L'évolution et l'élargissement de la notion de "patrimoine" à des domaines tel que l'art
contemporain, les sciences et techniques, l'ethnographie, depuis ces vingt cinq dernières
années  .... posent la question des relations avec la conservation-restauration dont les bases
ont été définies dans les années 1960 autour d'une notion patrimoniale centrée essentiellement
sur l'œuvre d'art et l'esthétisme. Face à l'affirmation d'autres valeurs et enjeux, ne faudrait-il
pas s'interroger sur leur place et leur intégration dans un processus qui permette de maintenir
le lien étroit et nécessaire entre conservation-restauration et pérennisation des biens culturels,
dans le respect des valeurs anciennes et nouvelles.

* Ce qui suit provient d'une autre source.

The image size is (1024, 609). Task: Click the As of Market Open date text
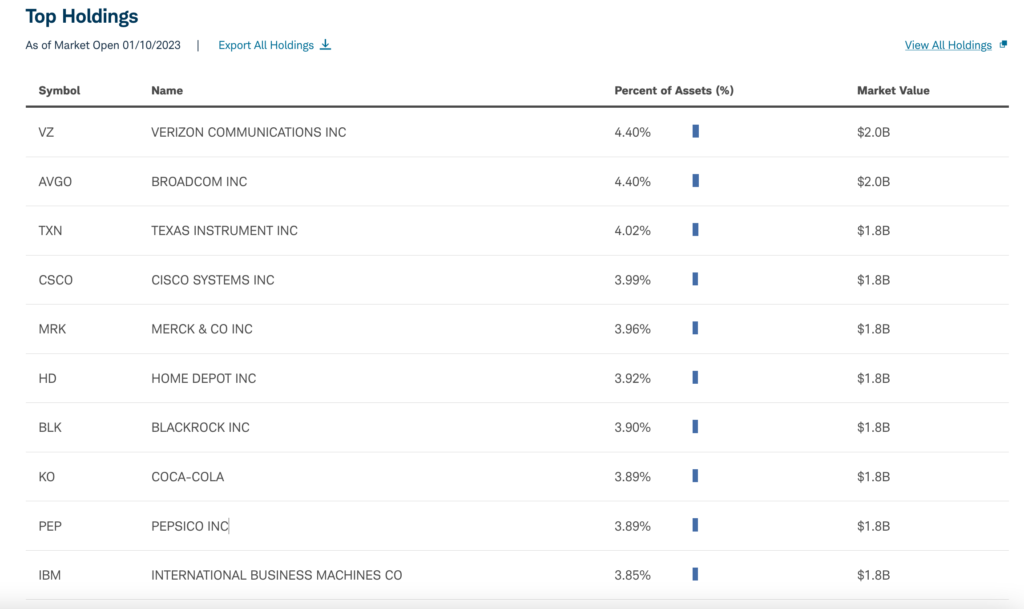point(105,45)
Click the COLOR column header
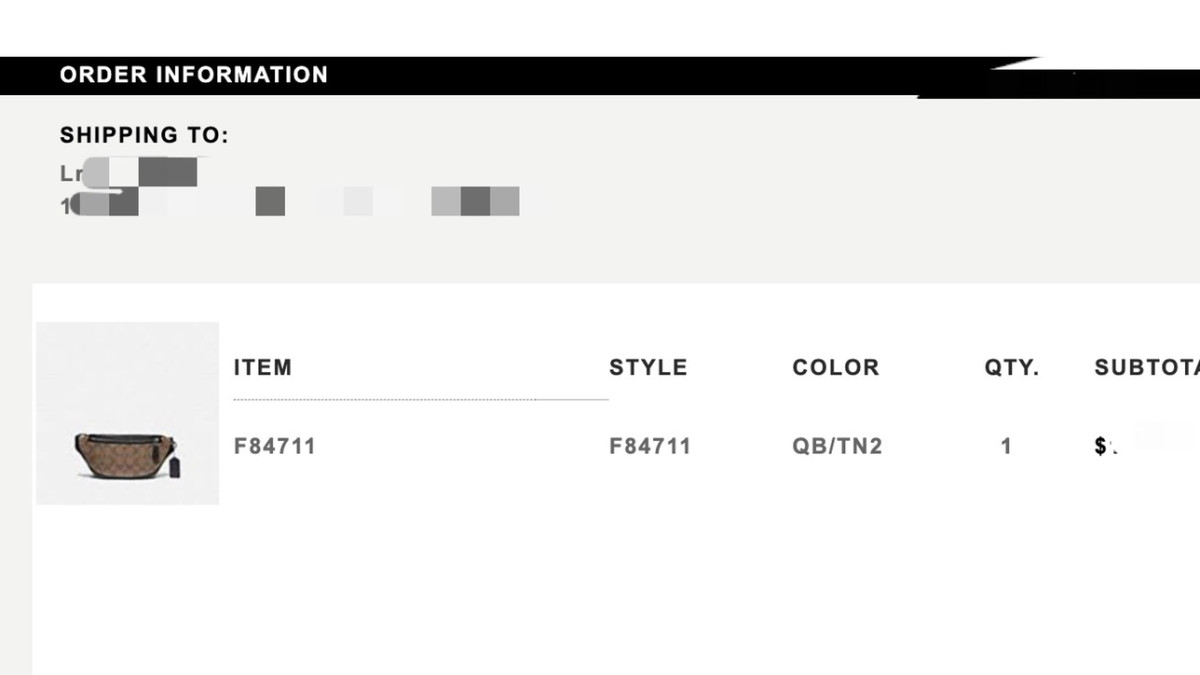 [x=835, y=367]
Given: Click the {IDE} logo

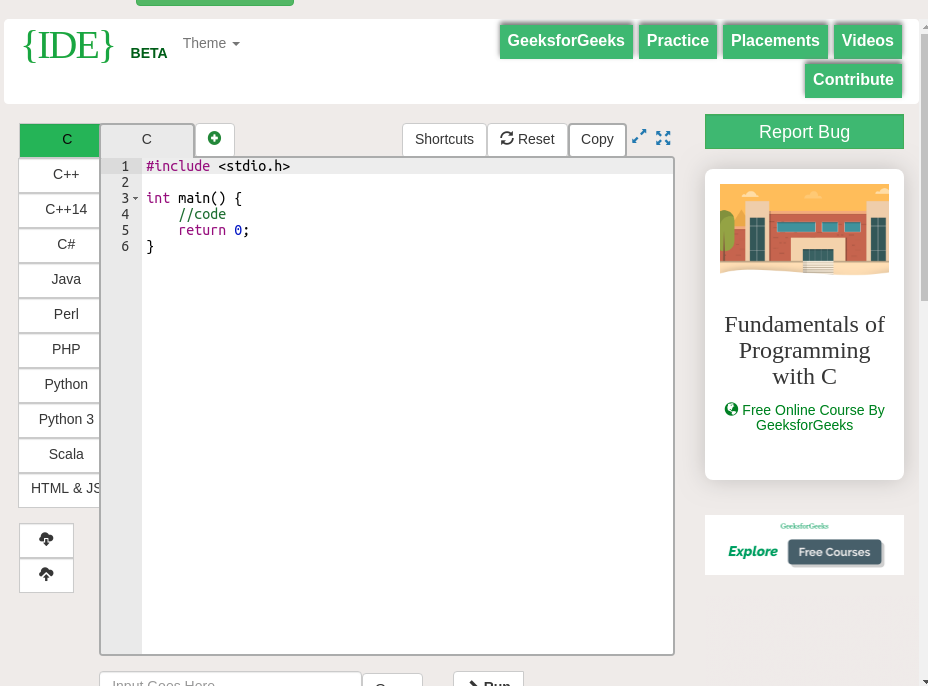Looking at the screenshot, I should (68, 45).
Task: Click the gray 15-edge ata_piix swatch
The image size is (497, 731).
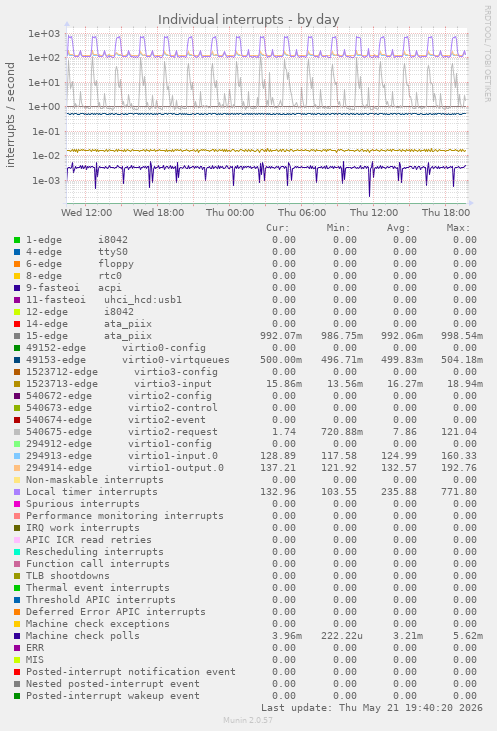Action: click(17, 336)
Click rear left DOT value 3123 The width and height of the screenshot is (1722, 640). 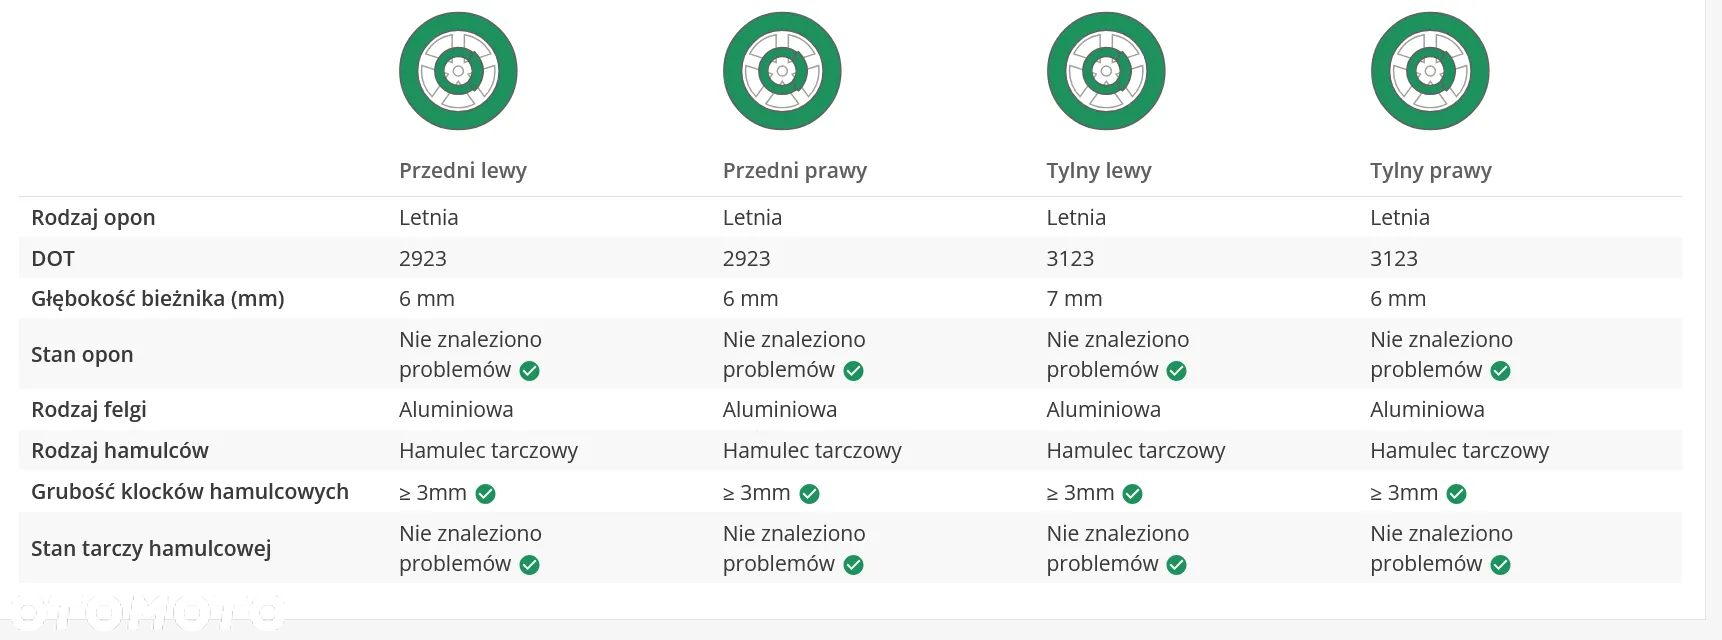coord(1070,259)
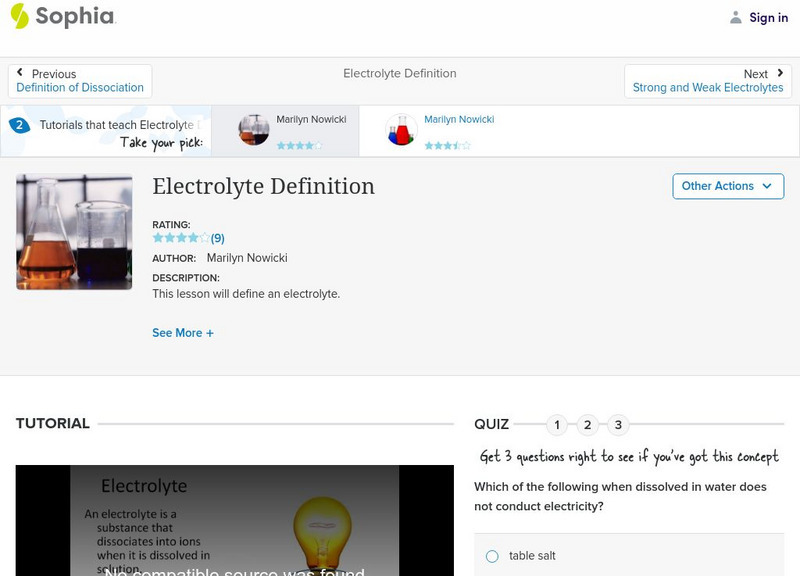Go to Strong and Weak Electrolytes lesson

tap(707, 87)
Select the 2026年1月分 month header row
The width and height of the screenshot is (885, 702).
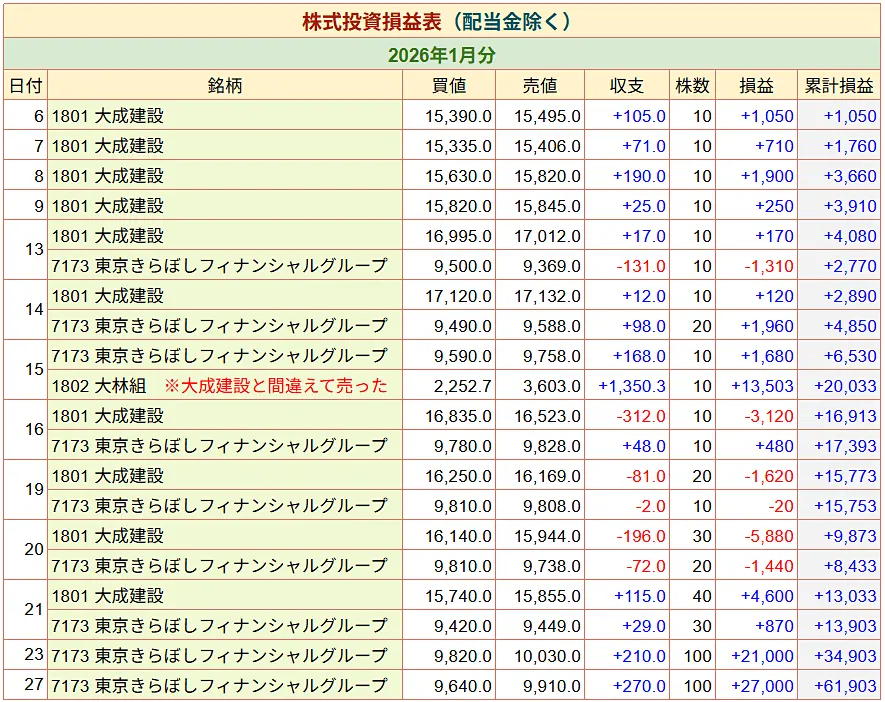click(441, 54)
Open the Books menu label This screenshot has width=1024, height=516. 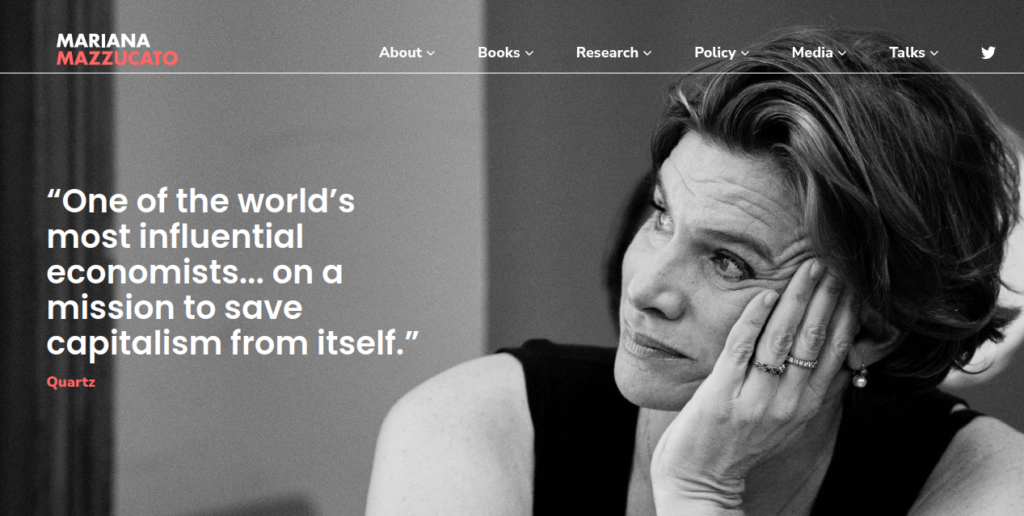tap(499, 52)
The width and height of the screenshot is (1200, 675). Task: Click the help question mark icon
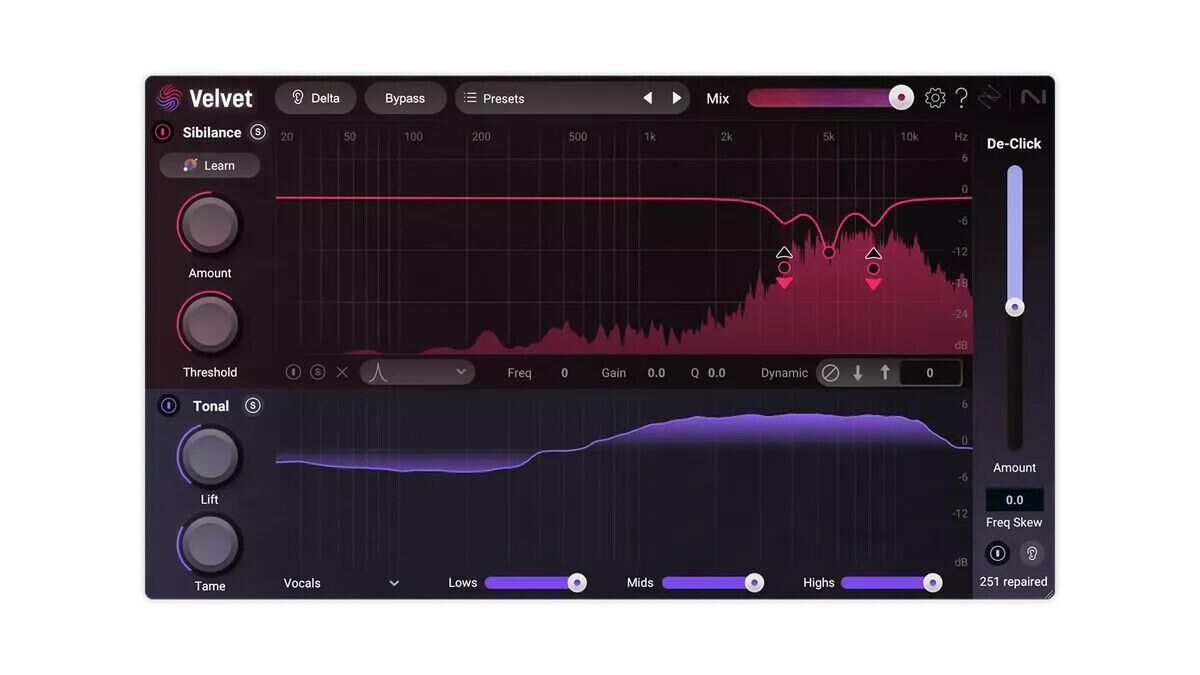[961, 98]
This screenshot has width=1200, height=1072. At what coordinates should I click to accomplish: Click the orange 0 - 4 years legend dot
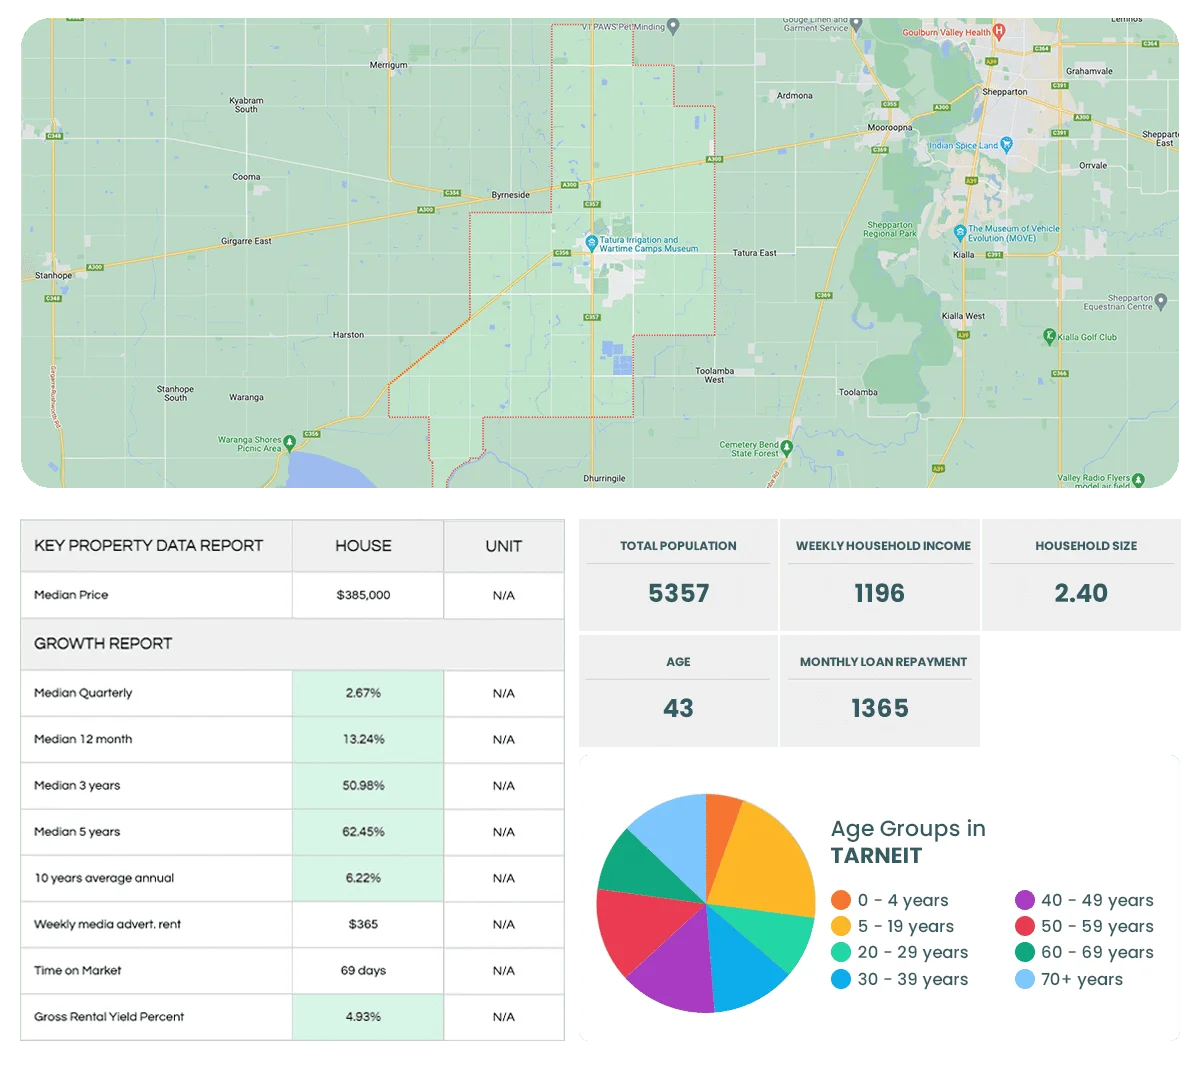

Mots clés :  patrimoine, musée, concept, théorie

 
Evolution and expansion of a cultural heritage concept applied to fields such as contemporary
art and, sciences, technology, ethnography...over the last twenty five years, raises questions
about its relationship with conservation, the bases of which were defined in the sixty's, then
essentially focused on artwork and aestheticism.
With respect to other values and stakes, messages, functions, use, isn't it the opportunity to
assess the suitability of these notions and, to some extent, their integration in a process which
preserves the narrow and compulsory link between conservation and the durability of cultural
heritage with respect to both ancient and new values?